━━ Information provided ━━

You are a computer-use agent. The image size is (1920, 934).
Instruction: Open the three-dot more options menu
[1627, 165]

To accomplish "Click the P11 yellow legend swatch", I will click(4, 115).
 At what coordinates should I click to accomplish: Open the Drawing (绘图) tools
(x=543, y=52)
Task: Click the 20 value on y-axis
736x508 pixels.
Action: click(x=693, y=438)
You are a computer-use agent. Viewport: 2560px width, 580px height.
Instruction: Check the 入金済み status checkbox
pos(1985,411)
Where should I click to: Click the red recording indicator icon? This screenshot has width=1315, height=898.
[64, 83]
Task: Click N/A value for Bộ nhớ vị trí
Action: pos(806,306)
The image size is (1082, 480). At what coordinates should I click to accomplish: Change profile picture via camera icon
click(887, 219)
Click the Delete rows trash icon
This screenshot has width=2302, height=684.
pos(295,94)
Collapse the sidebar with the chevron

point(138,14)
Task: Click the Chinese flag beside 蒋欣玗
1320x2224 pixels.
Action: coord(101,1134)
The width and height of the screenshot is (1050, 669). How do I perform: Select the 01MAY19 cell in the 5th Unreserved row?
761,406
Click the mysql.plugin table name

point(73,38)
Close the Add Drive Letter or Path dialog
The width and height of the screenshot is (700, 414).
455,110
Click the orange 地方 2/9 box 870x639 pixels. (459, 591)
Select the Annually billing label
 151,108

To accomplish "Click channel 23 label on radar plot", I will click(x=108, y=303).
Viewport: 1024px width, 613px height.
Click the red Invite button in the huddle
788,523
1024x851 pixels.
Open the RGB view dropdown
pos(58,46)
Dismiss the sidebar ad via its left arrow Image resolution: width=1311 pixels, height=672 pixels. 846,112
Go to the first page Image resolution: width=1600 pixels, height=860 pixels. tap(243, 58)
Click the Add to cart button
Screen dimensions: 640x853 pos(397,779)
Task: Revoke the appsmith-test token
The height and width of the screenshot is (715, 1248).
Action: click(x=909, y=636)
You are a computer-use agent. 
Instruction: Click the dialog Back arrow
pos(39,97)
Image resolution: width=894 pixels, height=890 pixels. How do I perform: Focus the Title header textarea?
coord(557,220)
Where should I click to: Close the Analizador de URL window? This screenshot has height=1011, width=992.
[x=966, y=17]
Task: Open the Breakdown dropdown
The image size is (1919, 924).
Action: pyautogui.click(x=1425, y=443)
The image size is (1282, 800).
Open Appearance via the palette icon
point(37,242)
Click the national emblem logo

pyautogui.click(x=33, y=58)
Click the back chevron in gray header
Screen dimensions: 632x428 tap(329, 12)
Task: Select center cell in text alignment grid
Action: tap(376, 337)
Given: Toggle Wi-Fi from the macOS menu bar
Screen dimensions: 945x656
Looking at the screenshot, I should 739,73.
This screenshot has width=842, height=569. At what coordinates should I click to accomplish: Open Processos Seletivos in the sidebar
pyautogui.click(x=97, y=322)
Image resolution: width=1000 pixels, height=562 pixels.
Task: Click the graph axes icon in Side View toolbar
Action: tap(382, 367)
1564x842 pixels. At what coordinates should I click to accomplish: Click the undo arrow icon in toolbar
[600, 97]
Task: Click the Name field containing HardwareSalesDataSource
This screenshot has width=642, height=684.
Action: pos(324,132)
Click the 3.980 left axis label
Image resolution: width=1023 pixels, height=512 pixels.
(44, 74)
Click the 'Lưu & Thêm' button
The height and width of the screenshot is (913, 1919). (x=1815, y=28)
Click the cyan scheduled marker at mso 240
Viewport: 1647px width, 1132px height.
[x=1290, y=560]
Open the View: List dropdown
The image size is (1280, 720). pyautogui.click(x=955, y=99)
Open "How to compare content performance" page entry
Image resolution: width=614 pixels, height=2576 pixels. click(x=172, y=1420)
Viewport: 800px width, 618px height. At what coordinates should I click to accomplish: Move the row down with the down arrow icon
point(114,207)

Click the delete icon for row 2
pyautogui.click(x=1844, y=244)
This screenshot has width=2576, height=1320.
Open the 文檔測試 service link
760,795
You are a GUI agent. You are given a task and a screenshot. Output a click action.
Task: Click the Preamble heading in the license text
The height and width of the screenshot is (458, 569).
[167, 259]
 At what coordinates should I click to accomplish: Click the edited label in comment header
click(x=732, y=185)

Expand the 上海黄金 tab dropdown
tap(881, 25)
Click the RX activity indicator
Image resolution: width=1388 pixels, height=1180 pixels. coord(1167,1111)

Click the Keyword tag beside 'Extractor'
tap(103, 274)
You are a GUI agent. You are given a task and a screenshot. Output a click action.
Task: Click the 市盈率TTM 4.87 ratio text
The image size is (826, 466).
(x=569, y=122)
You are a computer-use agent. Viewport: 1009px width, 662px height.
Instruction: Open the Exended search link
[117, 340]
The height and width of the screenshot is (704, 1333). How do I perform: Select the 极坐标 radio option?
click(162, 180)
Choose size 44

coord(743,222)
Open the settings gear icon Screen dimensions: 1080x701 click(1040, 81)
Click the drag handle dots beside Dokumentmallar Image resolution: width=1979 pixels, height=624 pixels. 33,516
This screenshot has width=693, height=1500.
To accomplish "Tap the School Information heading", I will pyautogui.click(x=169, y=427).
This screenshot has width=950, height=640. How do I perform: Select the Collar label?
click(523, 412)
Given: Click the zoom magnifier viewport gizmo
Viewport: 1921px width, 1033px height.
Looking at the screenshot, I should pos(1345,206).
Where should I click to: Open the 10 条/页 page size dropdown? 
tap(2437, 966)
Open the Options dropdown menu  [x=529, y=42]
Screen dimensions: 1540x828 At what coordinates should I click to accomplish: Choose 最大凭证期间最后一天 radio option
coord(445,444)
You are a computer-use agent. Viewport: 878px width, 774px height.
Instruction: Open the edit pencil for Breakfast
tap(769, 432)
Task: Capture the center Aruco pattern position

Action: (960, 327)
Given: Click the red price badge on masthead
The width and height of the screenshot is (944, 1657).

━━━

→ Required work
Output the entire listing above exactly, keeping each line as it is.

→ Response area
You are a computer-use agent. The image size is (1920, 934).
Instruction: Open the three-dot more options menu
[1627, 165]

To accomplish "Click the P11 yellow legend swatch", I will click(4, 115).
 At what coordinates should I click to accomplish: Open the Drawing (绘图) tools
(x=543, y=52)
Task: Click the 20 value on y-axis
736x508 pixels.
Action: click(x=693, y=438)
You are a computer-use agent. Viewport: 2560px width, 580px height.
Instruction: Check the 入金済み status checkbox
pos(1985,411)
Where should I click to: Click the red recording indicator icon? This screenshot has width=1315, height=898.
[64, 83]
Task: Click N/A value for Bộ nhớ vị trí
Action: pos(806,306)
The image size is (1082, 480). At what coordinates should I click to accomplish: Change profile picture via camera icon
click(887, 219)
Click the Delete rows trash icon
This screenshot has width=2302, height=684.
pos(295,94)
Collapse the sidebar with the chevron

point(138,14)
Task: Click the Chinese flag beside 蒋欣玗
1320x2224 pixels.
Action: coord(101,1134)
The width and height of the screenshot is (1050, 669). How do I perform: Select the 01MAY19 cell in the 5th Unreserved row?
761,406
Click the mysql.plugin table name

point(73,38)
Close the Add Drive Letter or Path dialog
The width and height of the screenshot is (700, 414).
455,110
Click the orange 地方 2/9 box 870x639 pixels. (459, 591)
Select the Annually billing label
 151,108

To accomplish "Click channel 23 label on radar plot", I will click(x=108, y=303).
Viewport: 1024px width, 613px height.
Click the red Invite button in the huddle
788,523
1024x851 pixels.
Open the RGB view dropdown
pos(58,46)
Dismiss the sidebar ad via its left arrow Image resolution: width=1311 pixels, height=672 pixels. 846,112
Go to the first page Image resolution: width=1600 pixels, height=860 pixels. tap(243, 58)
Click the Add to cart button
Screen dimensions: 640x853 pos(397,779)
Task: Revoke the appsmith-test token
The height and width of the screenshot is (715, 1248).
Action: click(x=909, y=636)
You are a computer-use agent. 
Instruction: Click the dialog Back arrow
pos(39,97)
Image resolution: width=894 pixels, height=890 pixels. How do I perform: Focus the Title header textarea?
coord(557,220)
Where should I click to: Close the Analizador de URL window? This screenshot has height=1011, width=992.
[x=966, y=17]
Task: Open the Breakdown dropdown
The image size is (1919, 924).
Action: pyautogui.click(x=1425, y=443)
The image size is (1282, 800).
Open Appearance via the palette icon
point(37,242)
Click the national emblem logo

pyautogui.click(x=33, y=58)
Click the back chevron in gray header
Screen dimensions: 632x428 tap(329, 12)
Task: Select center cell in text alignment grid
Action: tap(376, 337)
Given: Toggle Wi-Fi from the macOS menu bar
Screen dimensions: 945x656
Looking at the screenshot, I should 739,73.
This screenshot has width=842, height=569. At what coordinates should I click to accomplish: Open Processos Seletivos in the sidebar
pyautogui.click(x=97, y=322)
Image resolution: width=1000 pixels, height=562 pixels.
Task: Click the graph axes icon in Side View toolbar
Action: tap(382, 367)
1564x842 pixels. At what coordinates should I click to accomplish: Click the undo arrow icon in toolbar
[600, 97]
Task: Click the Name field containing HardwareSalesDataSource
This screenshot has width=642, height=684.
Action: pos(324,132)
Click the 3.980 left axis label
Image resolution: width=1023 pixels, height=512 pixels.
(44, 74)
Click the 'Lưu & Thêm' button
The height and width of the screenshot is (913, 1919). (x=1815, y=28)
Click the cyan scheduled marker at mso 240
Viewport: 1647px width, 1132px height.
[x=1290, y=560]
Open the View: List dropdown
The image size is (1280, 720). pyautogui.click(x=955, y=99)
Open "How to compare content performance" page entry
Image resolution: width=614 pixels, height=2576 pixels. click(x=172, y=1420)
Viewport: 800px width, 618px height. At what coordinates should I click to accomplish: Move the row down with the down arrow icon
point(114,207)

Click the delete icon for row 2
pyautogui.click(x=1844, y=244)
This screenshot has width=2576, height=1320.
Open the 文檔測試 service link
760,795
You are a GUI agent. You are given a task and a screenshot. Output a click action.
Task: Click the Preamble heading in the license text
The height and width of the screenshot is (458, 569).
[167, 259]
 At what coordinates should I click to accomplish: Click the edited label in comment header
click(x=732, y=185)

Expand the 上海黄金 tab dropdown
tap(881, 25)
Click the RX activity indicator
Image resolution: width=1388 pixels, height=1180 pixels. coord(1167,1111)

Click the Keyword tag beside 'Extractor'
tap(103, 274)
You are a GUI agent. You are given a task and a screenshot. Output a click action.
Task: Click the 市盈率TTM 4.87 ratio text
The image size is (826, 466).
(x=569, y=122)
You are a computer-use agent. Viewport: 1009px width, 662px height.
Instruction: Open the Exended search link
[117, 340]
The height and width of the screenshot is (704, 1333). How do I perform: Select the 极坐标 radio option?
click(162, 180)
Choose size 44

coord(743,222)
Open the settings gear icon Screen dimensions: 1080x701 click(1040, 81)
Click the drag handle dots beside Dokumentmallar Image resolution: width=1979 pixels, height=624 pixels. 33,516
This screenshot has width=693, height=1500.
To accomplish "Tap the School Information heading", I will pyautogui.click(x=169, y=427).
This screenshot has width=950, height=640. How do I perform: Select the Collar label?
click(523, 412)
Given: Click the zoom magnifier viewport gizmo
Viewport: 1921px width, 1033px height.
Looking at the screenshot, I should pos(1345,206).
Where should I click to: Open the 10 条/页 page size dropdown? 
tap(2437, 966)
Open the Options dropdown menu  [x=529, y=42]
Screen dimensions: 1540x828 At what coordinates should I click to accomplish: Choose 最大凭证期间最后一天 radio option
coord(445,444)
You are a computer-use agent. Viewport: 878px width, 774px height.
Instruction: Open the edit pencil for Breakfast
tap(769, 432)
Task: Capture the center Aruco pattern position

Action: (960, 327)
Given: Click the red price badge on masthead
The width and height of the screenshot is (944, 1657).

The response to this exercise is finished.